> Tasks:
(a) In the governance charter guide, what happens to votes taken without a quorum?
(b) Rewrite the stretch from "The charter typically" through "they must meet." in the governance charter guide, swapping "board composition" for "board makeup".

> Passage to read:
—————

Governance Charter: What It Covers and How to Draft One
Learn what a governance charter covers, how to draft one, and what to do when it's violated or needs updating.
Learn what a governance charter covers, how to draft one, and what to do when it's violated or needs updating.
A governance charter sets out who holds decision-making power within an organization, how that power is exercised, and what limits apply. Whether you’re forming a corporation, launching a nonprofit, or restructuring a board that has outgrown its informal habits, the charter creates a written record of how leadership is supposed to work. Getting the document right matters because courts, regulators, and the IRS all treat it as evidence of what your organization promised to do and how it promised to behave.
At its core, a governance charter answers a handful of basic questions: What is the organization’s purpose? Who sits on the board? What decisions require board approval versus those delegated to officers or committees? And what rules govern meetings, voting, and conduct? The specifics vary by organization, but most charters share a common structure.
The charter typically opens with a statement of purpose and mission. For a business corporation, this can be as broad as “any lawful activity.” For a tax-exempt nonprofit, the purpose language carries legal weight and must align with specific IRS requirements (covered below). Following the purpose statement, the charter spells out board composition: how many seats exist, how members are selected or elected, the length of their terms, and any qualifications they must meet.
Decision-making authority is where the charter earns its keep. A well-drafted charter distinguishes between actions the full board must approve and responsibilities delegated to committees or individual officers. It identifies standing committees, describes each committee’s scope, and specifies whether a committee can act independently or must bring recommendations back to the full board for a vote. Officer roles like the board chair, treasurer, and secretary are defined here too, along with their reporting relationships.
The charter should also establish meeting rules: how often the board meets, how much advance notice members need, and what constitutes a quorum. Many state corporate codes set the default quorum at a majority of board members, though some allow it to be as low as one-third. Without a quorum, any votes taken are legally invalid and must be revisited at a properly convened meeting. These procedural details look dry until the first time someone challenges a board decision on the grounds that it was made without enough people in the room.
Organizations typically operate under several layers of governing documents, and understanding which one controls when they conflict saves real headaches. The hierarchy runs from top to bottom: applicable federal and state law sits above everything, followed by the articles of incorporation (sometimes called the certificate of incorporation), then the governance charter or bylaws, and finally any board-adopted policies or resolutions.
When a provision in the bylaws contradicts the articles of incorporation, the articles control. When either document conflicts with a state corporate statute, the statute wins. This means your charter cannot grant the board powers that your state’s corporate code prohibits, and it cannot waive requirements that the articles of incorporation impose. During drafting, you should have all of these documents in front of you to make sure the charter stays within the boundaries set by the layers above it.

—————

> Supplied data:

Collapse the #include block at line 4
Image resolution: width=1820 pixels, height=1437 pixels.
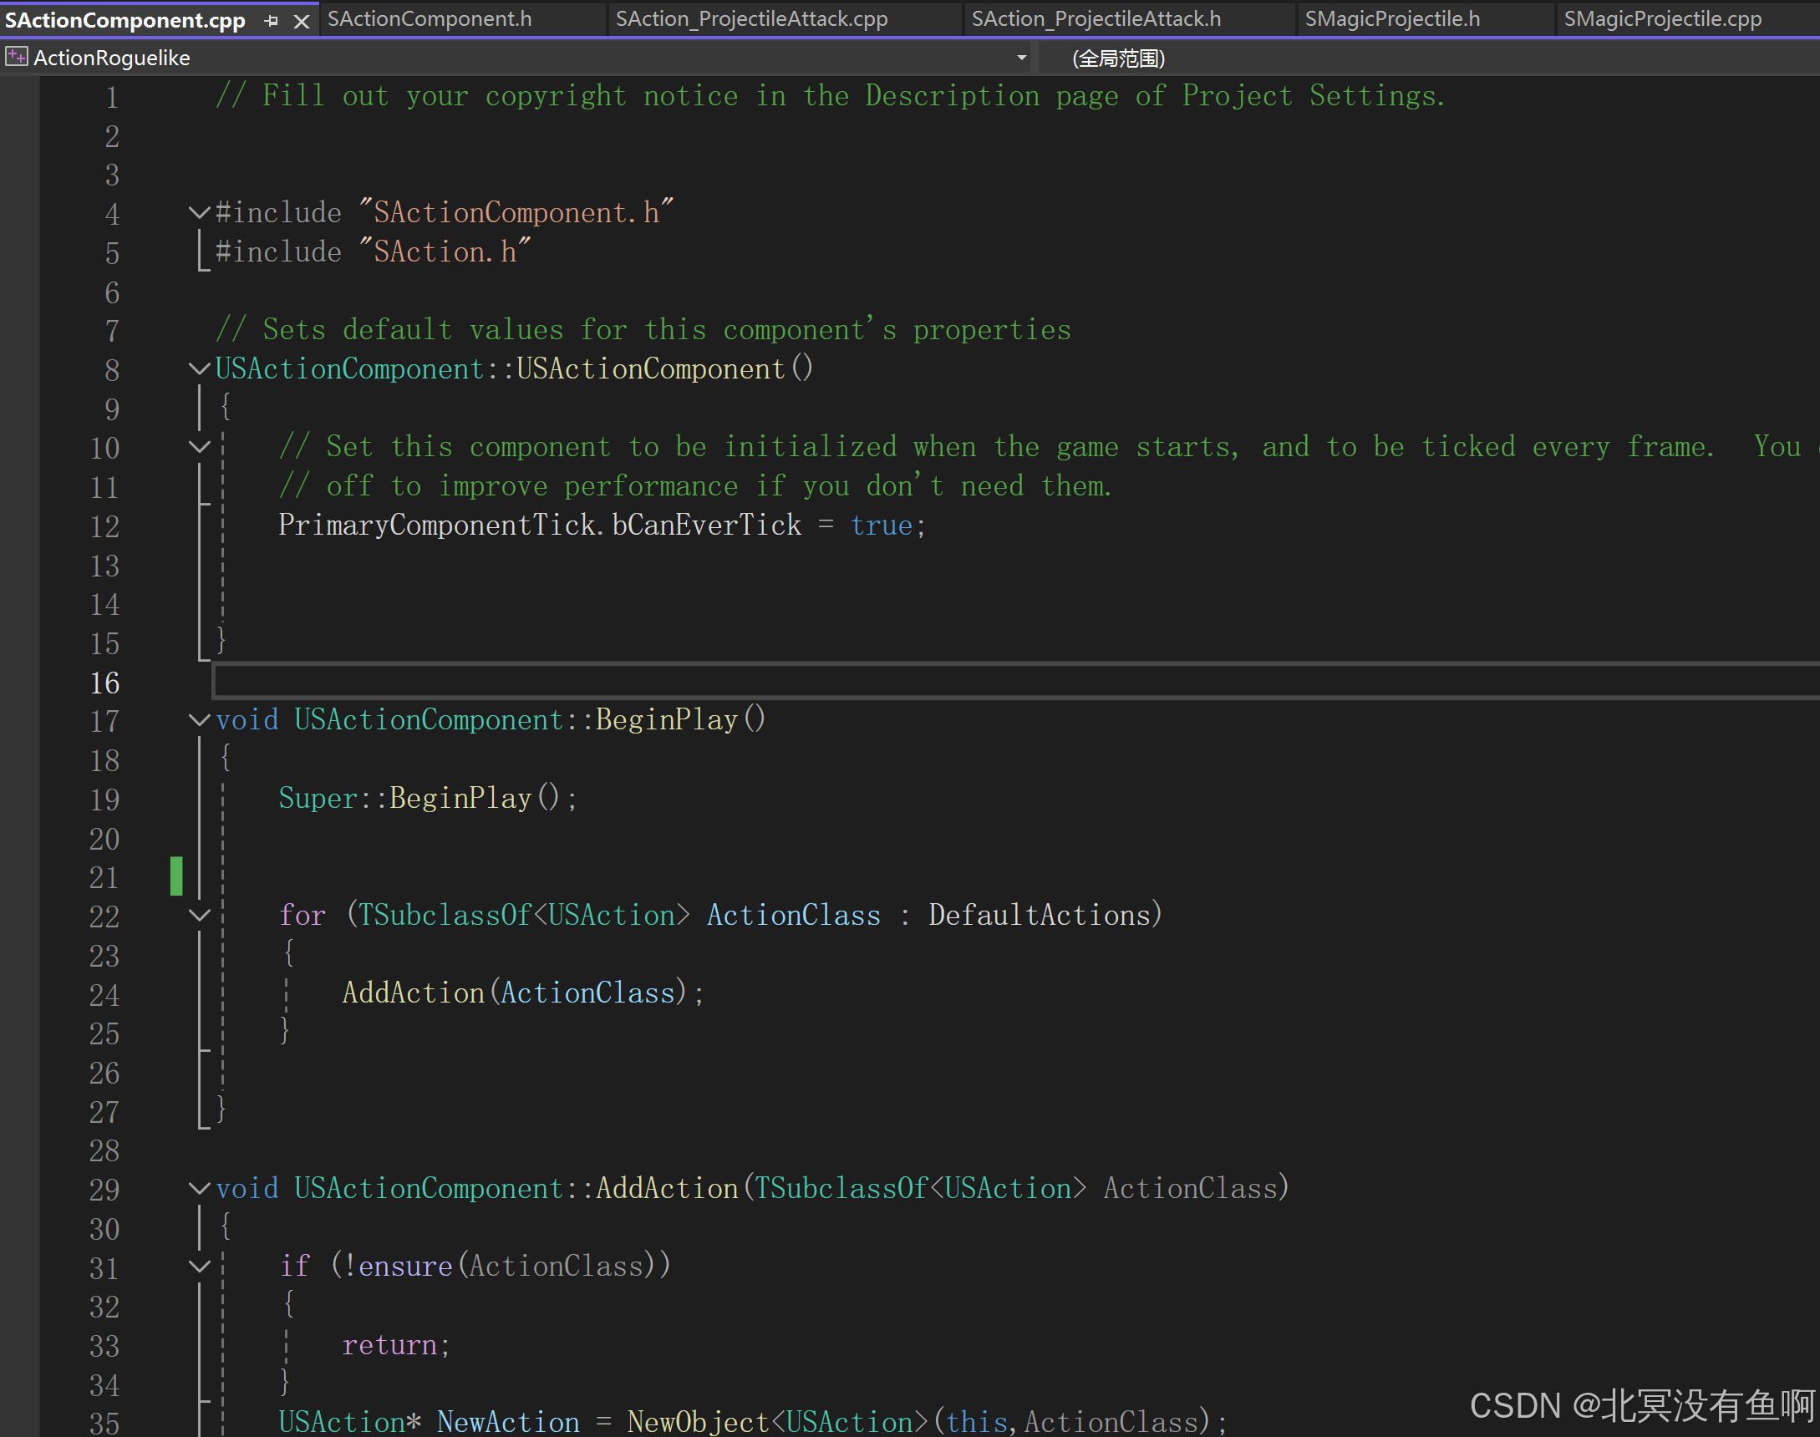(199, 212)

—————

> Final answers:
(a) They are legally invalid and must be revisited at a properly convened meeting.

(b)
The charter typically opens with a statement of purpose and mission. For a business corporation, this can be as broad as “any lawful activity.” For a tax-exempt nonprofit, the purpose language carries legal weight and must align with specific IRS requirements (covered below). Following the purpose statement, the charter spells out board makeup: how many seats exist, how members are selected or elected, the length of their terms, and any qualifications they must meet.